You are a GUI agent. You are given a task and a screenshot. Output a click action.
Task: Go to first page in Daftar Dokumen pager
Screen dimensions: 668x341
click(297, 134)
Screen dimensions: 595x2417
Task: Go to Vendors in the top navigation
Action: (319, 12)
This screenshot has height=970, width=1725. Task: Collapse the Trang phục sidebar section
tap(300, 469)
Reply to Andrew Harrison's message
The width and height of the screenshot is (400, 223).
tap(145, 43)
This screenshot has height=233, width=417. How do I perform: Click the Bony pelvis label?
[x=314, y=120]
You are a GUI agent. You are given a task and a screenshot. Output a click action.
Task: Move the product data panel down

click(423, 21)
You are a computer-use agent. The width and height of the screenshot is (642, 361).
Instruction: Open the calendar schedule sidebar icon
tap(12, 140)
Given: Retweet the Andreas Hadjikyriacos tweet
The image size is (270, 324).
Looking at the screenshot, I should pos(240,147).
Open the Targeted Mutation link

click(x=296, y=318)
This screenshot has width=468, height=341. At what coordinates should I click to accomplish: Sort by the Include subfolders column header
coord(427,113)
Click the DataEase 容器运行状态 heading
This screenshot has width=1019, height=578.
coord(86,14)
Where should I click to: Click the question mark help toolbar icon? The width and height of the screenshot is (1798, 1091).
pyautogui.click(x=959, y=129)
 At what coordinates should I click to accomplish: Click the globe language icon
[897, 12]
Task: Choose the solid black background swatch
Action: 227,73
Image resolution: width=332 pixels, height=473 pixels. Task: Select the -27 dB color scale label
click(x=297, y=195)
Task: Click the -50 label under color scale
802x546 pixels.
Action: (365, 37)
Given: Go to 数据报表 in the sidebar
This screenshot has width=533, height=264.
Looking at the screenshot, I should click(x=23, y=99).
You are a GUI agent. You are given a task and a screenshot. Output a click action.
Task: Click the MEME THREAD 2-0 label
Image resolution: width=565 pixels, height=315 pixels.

------------

• [What is required]: Only the lines from the one with "Image resolution: width=332" through the final line above belong in the answer, each retyped exactly.

• [The answer]:
Image resolution: width=332 pixels, height=473 pixels. Task: Select the -27 dB color scale label
click(x=297, y=195)
Task: Click the -50 label under color scale
802x546 pixels.
Action: (365, 37)
Given: Go to 数据报表 in the sidebar
This screenshot has width=533, height=264.
Looking at the screenshot, I should click(x=23, y=99).
You are a GUI agent. You are given a task and a screenshot. Output a click action.
Task: Click the MEME THREAD 2-0 label
Image resolution: width=565 pixels, height=315 pixels.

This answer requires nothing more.